The death of my  beloved bread maker has triggered this current project. I have been reminding myself of the lovely theraputic qualities of kneeding bread, and Naoise has been loving getting messy with the sticky flour mess. These baking sessions have involved shaping bread dough into letters and forming it into truism’s such as “Don’t cry over spilt milk”, and sculpting it into pregnant women and children, playing with and eating the results. 

I am exploring ways in which I can create artwork together with my children, and ways in which I can communicate the emotional landscape of caring for children at home.This project considers the current economic crisis, and how this has directly effected the families in the UK who are living on the breadline.

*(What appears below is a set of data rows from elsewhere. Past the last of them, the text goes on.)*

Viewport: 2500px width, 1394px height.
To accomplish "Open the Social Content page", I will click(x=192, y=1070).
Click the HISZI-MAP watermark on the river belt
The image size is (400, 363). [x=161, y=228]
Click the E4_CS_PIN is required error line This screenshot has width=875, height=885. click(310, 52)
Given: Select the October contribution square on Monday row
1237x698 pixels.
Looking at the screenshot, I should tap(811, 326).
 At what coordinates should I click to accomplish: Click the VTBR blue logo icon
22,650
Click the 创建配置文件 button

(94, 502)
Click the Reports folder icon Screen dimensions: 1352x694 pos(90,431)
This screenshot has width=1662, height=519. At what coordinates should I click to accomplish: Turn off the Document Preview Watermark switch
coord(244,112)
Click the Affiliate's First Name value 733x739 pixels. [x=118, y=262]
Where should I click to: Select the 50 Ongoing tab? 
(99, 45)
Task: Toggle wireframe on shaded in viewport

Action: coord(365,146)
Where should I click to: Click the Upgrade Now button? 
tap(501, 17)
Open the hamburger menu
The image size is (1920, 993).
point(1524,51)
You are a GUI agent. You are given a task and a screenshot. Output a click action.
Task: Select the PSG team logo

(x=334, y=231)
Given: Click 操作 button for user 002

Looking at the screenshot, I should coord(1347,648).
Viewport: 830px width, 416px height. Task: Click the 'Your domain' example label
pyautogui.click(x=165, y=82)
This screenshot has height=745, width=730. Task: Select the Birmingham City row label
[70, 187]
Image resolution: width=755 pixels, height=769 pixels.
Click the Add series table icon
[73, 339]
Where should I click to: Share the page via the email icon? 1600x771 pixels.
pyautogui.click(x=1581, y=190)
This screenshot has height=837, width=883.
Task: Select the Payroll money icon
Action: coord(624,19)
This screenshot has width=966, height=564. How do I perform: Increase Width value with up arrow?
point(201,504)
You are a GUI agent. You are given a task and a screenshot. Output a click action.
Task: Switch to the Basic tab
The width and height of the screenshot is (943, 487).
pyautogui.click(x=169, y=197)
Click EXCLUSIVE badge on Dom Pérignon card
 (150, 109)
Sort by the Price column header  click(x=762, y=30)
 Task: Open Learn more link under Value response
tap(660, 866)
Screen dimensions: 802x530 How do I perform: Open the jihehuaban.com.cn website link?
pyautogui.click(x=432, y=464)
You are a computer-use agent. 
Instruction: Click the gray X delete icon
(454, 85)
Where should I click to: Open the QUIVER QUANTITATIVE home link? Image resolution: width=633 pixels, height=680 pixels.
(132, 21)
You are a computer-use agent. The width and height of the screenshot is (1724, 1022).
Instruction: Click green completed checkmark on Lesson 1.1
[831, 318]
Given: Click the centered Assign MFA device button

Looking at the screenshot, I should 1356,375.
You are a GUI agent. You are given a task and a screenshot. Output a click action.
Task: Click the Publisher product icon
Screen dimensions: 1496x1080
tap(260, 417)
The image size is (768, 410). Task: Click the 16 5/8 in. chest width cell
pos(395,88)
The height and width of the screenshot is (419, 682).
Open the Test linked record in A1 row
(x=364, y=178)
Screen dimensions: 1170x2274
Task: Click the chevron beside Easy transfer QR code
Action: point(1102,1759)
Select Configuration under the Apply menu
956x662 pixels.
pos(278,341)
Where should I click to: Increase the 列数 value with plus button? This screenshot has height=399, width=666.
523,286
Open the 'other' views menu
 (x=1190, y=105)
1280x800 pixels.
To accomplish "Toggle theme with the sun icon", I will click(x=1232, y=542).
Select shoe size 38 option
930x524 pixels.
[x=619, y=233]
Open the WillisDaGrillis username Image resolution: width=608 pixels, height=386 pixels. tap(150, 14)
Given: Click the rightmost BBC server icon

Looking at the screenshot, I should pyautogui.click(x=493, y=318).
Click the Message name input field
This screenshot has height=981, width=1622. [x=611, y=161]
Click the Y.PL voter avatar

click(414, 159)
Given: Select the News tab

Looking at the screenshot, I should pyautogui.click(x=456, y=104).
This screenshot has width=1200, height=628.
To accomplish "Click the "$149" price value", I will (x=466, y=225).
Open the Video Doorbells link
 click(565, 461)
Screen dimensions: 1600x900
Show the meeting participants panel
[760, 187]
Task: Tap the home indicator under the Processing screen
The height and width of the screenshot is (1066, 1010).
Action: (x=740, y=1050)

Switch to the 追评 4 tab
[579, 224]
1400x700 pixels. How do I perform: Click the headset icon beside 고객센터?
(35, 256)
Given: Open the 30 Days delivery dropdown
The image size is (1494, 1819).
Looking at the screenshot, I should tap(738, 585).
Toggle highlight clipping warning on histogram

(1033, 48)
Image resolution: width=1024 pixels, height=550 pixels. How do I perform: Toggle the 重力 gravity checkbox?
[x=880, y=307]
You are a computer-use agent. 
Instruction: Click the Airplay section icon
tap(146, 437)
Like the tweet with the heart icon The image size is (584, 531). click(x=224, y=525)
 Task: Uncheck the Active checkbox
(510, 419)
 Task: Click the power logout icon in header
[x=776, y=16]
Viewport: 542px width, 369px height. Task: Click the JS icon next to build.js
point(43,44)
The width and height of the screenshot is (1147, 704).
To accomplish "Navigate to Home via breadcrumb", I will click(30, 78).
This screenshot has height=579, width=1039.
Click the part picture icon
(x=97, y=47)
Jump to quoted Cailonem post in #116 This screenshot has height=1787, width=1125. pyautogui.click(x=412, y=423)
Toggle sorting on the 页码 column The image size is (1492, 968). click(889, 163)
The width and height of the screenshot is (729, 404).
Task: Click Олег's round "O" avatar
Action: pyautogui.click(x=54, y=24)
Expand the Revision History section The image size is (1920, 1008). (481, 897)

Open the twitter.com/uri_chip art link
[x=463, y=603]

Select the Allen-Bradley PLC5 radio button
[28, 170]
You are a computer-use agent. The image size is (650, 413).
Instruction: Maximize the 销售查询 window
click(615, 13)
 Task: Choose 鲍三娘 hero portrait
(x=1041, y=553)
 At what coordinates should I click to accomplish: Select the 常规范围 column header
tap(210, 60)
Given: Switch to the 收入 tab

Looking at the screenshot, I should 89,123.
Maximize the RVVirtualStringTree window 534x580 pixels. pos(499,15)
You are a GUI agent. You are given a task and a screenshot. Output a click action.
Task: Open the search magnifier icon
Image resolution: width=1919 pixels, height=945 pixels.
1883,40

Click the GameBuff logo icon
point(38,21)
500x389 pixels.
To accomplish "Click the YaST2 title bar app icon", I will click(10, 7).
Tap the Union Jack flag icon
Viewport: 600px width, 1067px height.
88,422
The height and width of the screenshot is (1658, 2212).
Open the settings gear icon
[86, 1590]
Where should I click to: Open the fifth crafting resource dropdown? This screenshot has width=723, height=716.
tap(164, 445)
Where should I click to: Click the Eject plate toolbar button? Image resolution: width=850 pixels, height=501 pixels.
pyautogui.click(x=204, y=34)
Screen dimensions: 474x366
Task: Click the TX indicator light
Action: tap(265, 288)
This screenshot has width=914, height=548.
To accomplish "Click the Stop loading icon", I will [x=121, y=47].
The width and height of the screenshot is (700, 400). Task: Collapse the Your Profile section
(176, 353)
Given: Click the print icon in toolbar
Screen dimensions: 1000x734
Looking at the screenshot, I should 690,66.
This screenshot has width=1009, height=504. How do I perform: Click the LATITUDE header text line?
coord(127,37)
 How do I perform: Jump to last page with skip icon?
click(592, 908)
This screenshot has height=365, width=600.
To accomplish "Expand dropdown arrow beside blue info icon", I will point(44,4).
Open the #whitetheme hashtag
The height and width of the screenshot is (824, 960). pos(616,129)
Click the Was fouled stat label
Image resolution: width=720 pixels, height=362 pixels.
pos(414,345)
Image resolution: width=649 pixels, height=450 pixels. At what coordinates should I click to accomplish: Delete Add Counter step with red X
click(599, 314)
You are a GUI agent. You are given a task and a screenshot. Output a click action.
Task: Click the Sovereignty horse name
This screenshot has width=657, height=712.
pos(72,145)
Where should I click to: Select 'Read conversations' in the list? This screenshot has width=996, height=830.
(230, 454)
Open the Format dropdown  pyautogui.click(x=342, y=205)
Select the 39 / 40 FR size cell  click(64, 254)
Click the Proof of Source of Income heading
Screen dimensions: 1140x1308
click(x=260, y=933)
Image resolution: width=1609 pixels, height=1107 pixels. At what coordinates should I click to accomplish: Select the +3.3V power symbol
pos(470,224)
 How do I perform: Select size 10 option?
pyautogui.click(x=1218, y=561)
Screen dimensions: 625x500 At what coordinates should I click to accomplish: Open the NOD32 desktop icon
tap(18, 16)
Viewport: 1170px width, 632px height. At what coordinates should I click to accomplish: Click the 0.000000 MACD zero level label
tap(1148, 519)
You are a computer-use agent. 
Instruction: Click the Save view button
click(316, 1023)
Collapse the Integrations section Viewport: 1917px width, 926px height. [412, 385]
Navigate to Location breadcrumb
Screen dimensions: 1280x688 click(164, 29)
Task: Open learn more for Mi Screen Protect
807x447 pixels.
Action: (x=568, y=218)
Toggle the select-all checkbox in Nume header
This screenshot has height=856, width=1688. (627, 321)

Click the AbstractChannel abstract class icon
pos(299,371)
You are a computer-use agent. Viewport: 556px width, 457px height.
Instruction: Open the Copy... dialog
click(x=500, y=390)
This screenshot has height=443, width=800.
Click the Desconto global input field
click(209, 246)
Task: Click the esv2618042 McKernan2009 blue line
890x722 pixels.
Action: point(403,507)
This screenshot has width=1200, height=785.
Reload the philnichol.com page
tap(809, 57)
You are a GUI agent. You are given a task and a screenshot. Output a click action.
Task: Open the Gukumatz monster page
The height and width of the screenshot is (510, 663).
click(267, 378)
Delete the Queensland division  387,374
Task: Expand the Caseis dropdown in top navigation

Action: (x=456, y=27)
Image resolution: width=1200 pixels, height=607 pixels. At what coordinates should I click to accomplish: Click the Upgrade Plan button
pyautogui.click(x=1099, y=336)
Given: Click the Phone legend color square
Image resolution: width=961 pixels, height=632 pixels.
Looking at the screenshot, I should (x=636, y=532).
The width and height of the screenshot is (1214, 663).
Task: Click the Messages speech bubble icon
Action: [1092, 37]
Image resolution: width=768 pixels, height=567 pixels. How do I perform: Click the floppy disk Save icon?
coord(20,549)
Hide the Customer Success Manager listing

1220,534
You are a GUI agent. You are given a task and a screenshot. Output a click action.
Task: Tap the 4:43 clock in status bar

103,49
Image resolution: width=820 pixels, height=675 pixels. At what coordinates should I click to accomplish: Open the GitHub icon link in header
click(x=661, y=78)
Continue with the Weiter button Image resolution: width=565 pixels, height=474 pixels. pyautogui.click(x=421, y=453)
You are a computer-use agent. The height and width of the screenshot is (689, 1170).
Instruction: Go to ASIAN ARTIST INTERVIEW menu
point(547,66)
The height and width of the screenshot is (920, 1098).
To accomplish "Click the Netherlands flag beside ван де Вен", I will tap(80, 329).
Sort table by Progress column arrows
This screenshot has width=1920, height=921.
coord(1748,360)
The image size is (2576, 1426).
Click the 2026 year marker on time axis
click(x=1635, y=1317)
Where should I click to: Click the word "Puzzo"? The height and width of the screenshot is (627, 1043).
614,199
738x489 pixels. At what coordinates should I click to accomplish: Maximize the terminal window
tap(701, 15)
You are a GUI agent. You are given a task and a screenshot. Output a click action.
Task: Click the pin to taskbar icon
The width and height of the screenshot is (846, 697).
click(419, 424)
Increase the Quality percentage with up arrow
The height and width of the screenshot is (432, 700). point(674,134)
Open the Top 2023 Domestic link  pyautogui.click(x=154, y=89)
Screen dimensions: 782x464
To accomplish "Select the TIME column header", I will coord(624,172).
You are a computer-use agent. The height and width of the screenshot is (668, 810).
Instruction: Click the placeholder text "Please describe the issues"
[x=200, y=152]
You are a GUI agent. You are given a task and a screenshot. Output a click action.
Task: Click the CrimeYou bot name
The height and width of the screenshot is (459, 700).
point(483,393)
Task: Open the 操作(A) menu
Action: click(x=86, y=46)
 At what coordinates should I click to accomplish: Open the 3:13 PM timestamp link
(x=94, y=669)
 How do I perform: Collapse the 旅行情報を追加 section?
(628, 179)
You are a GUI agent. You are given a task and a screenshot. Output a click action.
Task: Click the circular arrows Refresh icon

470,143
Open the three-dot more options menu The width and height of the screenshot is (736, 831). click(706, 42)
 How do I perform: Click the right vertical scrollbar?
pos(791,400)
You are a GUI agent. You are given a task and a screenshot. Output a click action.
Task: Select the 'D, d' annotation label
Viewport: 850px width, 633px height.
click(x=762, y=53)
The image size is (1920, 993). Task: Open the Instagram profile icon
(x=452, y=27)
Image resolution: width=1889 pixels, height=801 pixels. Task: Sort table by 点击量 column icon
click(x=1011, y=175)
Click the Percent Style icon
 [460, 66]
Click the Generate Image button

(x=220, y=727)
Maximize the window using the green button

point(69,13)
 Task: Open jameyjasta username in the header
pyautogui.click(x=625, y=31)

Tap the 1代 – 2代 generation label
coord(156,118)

“There has been rapid expansion in food banks over the past two years in response to growing numbers of people unable to feed themselves or their families as a result of rising living costs, shrinking incomes and welfare benefit cuts.”

Patrick Butler, Breadline Britain: Councils fund food banks to plug holes in welfare state, The Guardian, Tuesday 21st August 2012.

http://www.guardian.co.uk/society/2012/aug/21/councils-invest-food-banks-welfare-cuts

Last week I was shocked by the news that Save the Children had launched its first domestic appeal “to help families plunged into poverty by cuts and recession”. http://www.guardian.co.uk/society/2012/sep/05/save-the-children-uk-campaign

There is something seriously wrong with our society when families living in one of the richest countries in the world are unable to afford to feed their children. I feel that this current government has neglected some of the most vulnerable people living in the UK today.

I have plans to develop this work into a community arts project based upon the establishment of a bread group, and how I could use sour dough starter as a catalyst for a community baking project. I have also been playing with ideas of giving out bread on the streets to people in my local community in Todmorden.